DATA SUPPLIED: Begin

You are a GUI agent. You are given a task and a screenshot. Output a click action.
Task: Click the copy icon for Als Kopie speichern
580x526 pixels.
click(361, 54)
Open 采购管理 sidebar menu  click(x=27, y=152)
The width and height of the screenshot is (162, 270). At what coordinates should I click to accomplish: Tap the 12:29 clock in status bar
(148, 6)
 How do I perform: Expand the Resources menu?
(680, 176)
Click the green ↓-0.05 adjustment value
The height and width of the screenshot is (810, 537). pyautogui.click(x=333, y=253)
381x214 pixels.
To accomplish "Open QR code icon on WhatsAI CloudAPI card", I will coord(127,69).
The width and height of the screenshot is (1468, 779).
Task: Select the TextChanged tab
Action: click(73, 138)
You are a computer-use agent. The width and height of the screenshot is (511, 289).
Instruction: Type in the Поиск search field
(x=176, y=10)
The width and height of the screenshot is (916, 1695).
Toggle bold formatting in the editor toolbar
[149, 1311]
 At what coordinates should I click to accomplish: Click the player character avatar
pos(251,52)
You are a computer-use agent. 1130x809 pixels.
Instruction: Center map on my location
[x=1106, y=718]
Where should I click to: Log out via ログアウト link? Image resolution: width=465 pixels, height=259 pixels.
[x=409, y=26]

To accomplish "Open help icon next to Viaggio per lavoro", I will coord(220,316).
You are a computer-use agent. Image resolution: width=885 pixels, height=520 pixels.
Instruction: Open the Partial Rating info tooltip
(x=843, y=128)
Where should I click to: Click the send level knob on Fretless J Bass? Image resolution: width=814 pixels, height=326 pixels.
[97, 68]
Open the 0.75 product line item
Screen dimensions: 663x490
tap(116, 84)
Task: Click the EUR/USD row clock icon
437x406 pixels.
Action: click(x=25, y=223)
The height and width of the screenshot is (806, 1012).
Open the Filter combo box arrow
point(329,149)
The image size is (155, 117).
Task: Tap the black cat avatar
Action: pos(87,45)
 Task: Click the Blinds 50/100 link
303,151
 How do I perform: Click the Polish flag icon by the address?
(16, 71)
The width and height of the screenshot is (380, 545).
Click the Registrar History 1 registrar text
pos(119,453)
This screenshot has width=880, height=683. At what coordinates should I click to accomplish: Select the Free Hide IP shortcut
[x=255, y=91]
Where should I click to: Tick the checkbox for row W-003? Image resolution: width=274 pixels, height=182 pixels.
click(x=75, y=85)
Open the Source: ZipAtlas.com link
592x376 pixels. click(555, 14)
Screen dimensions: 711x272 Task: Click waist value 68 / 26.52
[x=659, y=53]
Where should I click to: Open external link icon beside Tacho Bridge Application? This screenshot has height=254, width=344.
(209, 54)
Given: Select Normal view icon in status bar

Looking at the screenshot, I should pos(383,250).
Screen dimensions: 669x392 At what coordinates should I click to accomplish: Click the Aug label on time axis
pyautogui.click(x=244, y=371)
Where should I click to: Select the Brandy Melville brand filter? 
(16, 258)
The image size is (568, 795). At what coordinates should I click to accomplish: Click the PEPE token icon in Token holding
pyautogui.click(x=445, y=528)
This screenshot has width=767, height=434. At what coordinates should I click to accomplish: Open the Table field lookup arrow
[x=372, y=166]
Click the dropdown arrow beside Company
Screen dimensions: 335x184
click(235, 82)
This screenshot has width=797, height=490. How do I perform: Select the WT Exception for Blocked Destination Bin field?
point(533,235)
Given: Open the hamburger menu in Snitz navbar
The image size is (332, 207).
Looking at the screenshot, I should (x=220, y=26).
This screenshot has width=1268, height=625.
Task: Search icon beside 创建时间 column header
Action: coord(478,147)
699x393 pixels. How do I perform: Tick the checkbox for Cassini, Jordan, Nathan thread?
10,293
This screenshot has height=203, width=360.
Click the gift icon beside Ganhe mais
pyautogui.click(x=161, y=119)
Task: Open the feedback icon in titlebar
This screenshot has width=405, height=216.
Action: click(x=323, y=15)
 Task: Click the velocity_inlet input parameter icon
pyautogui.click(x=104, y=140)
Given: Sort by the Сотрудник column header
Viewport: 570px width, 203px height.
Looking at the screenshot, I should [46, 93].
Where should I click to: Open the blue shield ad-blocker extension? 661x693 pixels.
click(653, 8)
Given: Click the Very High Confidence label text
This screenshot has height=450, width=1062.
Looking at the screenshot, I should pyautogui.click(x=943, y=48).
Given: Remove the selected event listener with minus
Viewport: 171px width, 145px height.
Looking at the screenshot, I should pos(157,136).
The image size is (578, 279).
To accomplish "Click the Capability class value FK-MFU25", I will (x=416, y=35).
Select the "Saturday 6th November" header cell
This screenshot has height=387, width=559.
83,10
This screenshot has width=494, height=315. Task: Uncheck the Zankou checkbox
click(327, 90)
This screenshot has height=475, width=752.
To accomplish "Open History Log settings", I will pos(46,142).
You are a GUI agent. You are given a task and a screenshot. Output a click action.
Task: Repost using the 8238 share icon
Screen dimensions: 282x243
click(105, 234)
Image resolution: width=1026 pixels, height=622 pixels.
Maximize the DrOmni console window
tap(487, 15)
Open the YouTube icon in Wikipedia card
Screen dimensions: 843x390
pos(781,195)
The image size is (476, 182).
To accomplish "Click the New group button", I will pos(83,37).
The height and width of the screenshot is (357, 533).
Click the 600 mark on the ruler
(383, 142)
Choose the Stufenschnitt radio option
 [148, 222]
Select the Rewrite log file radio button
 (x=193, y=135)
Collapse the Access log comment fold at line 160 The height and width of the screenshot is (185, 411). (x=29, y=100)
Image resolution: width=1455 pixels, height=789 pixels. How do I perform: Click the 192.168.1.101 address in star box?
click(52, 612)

DATA SUPPLIED: End

WORK REQUIRED: Give every record again, exactly as it appears.

RESPONSE FOR THIS EXERCISE:
You are a GUI agent. You are given a task and a screenshot. Output a click action.
Task: Click the copy icon for Als Kopie speichern
580x526 pixels.
click(361, 54)
Open 采购管理 sidebar menu  click(x=27, y=152)
The width and height of the screenshot is (162, 270). At what coordinates should I click to accomplish: Tap the 12:29 clock in status bar
(148, 6)
 How do I perform: Expand the Resources menu?
(680, 176)
Click the green ↓-0.05 adjustment value
The height and width of the screenshot is (810, 537). pyautogui.click(x=333, y=253)
381x214 pixels.
To accomplish "Open QR code icon on WhatsAI CloudAPI card", I will coord(127,69).
The width and height of the screenshot is (1468, 779).
Task: Select the TextChanged tab
Action: click(73, 138)
You are a computer-use agent. The width and height of the screenshot is (511, 289).
Instruction: Type in the Поиск search field
(x=176, y=10)
The width and height of the screenshot is (916, 1695).
Toggle bold formatting in the editor toolbar
[149, 1311]
 At what coordinates should I click to accomplish: Click the player character avatar
pos(251,52)
You are a computer-use agent. 1130x809 pixels.
Instruction: Center map on my location
[x=1106, y=718]
Where should I click to: Log out via ログアウト link? Image resolution: width=465 pixels, height=259 pixels.
[x=409, y=26]

To accomplish "Open help icon next to Viaggio per lavoro", I will coord(220,316).
You are a computer-use agent. Image resolution: width=885 pixels, height=520 pixels.
Instruction: Open the Partial Rating info tooltip
(x=843, y=128)
Where should I click to: Click the send level knob on Fretless J Bass? Image resolution: width=814 pixels, height=326 pixels.
[97, 68]
Open the 0.75 product line item
Screen dimensions: 663x490
tap(116, 84)
Task: Click the EUR/USD row clock icon
437x406 pixels.
Action: click(x=25, y=223)
The height and width of the screenshot is (806, 1012).
Open the Filter combo box arrow
point(329,149)
The image size is (155, 117).
Task: Tap the black cat avatar
Action: pos(87,45)
 Task: Click the Blinds 50/100 link
303,151
 How do I perform: Click the Polish flag icon by the address?
(16, 71)
The width and height of the screenshot is (380, 545).
Click the Registrar History 1 registrar text
pos(119,453)
This screenshot has width=880, height=683. At what coordinates should I click to accomplish: Select the Free Hide IP shortcut
[x=255, y=91]
Where should I click to: Tick the checkbox for row W-003? Image resolution: width=274 pixels, height=182 pixels.
click(x=75, y=85)
Open the Source: ZipAtlas.com link
592x376 pixels. click(555, 14)
Screen dimensions: 711x272 Task: Click waist value 68 / 26.52
[x=659, y=53]
Where should I click to: Open external link icon beside Tacho Bridge Application? This screenshot has height=254, width=344.
(209, 54)
Given: Select Normal view icon in status bar

Looking at the screenshot, I should pos(383,250).
Screen dimensions: 669x392 At what coordinates should I click to accomplish: Click the Aug label on time axis
pyautogui.click(x=244, y=371)
Where should I click to: Select the Brandy Melville brand filter? 
(16, 258)
The image size is (568, 795). At what coordinates should I click to accomplish: Click the PEPE token icon in Token holding
pyautogui.click(x=445, y=528)
This screenshot has width=767, height=434. At what coordinates should I click to accomplish: Open the Table field lookup arrow
[x=372, y=166]
Click the dropdown arrow beside Company
Screen dimensions: 335x184
click(235, 82)
This screenshot has width=797, height=490. How do I perform: Select the WT Exception for Blocked Destination Bin field?
point(533,235)
Given: Open the hamburger menu in Snitz navbar
The image size is (332, 207).
Looking at the screenshot, I should (x=220, y=26).
This screenshot has width=1268, height=625.
Task: Search icon beside 创建时间 column header
Action: coord(478,147)
699x393 pixels. How do I perform: Tick the checkbox for Cassini, Jordan, Nathan thread?
10,293
This screenshot has height=203, width=360.
Click the gift icon beside Ganhe mais
pyautogui.click(x=161, y=119)
Task: Open the feedback icon in titlebar
This screenshot has width=405, height=216.
Action: click(x=323, y=15)
 Task: Click the velocity_inlet input parameter icon
pyautogui.click(x=104, y=140)
Given: Sort by the Сотрудник column header
Viewport: 570px width, 203px height.
Looking at the screenshot, I should [46, 93].
Where should I click to: Open the blue shield ad-blocker extension? 661x693 pixels.
click(653, 8)
Given: Click the Very High Confidence label text
This screenshot has height=450, width=1062.
Looking at the screenshot, I should pyautogui.click(x=943, y=48).
Given: Remove the selected event listener with minus
Viewport: 171px width, 145px height.
Looking at the screenshot, I should pos(157,136).
The image size is (578, 279).
To accomplish "Click the Capability class value FK-MFU25", I will (x=416, y=35).
Select the "Saturday 6th November" header cell
This screenshot has height=387, width=559.
83,10
This screenshot has width=494, height=315. Task: Uncheck the Zankou checkbox
click(327, 90)
This screenshot has height=475, width=752.
To accomplish "Open History Log settings", I will pos(46,142).
You are a GUI agent. You are given a task and a screenshot. Output a click action.
Task: Repost using the 8238 share icon
Screen dimensions: 282x243
click(105, 234)
Image resolution: width=1026 pixels, height=622 pixels.
Maximize the DrOmni console window
tap(487, 15)
Open the YouTube icon in Wikipedia card
Screen dimensions: 843x390
pos(781,195)
The image size is (476, 182).
To accomplish "Click the New group button", I will pos(83,37).
The height and width of the screenshot is (357, 533).
Click the 600 mark on the ruler
(383, 142)
Choose the Stufenschnitt radio option
 [148, 222]
Select the Rewrite log file radio button
 (x=193, y=135)
Collapse the Access log comment fold at line 160 The height and width of the screenshot is (185, 411). (x=29, y=100)
Image resolution: width=1455 pixels, height=789 pixels. How do I perform: Click the 192.168.1.101 address in star box?
click(52, 612)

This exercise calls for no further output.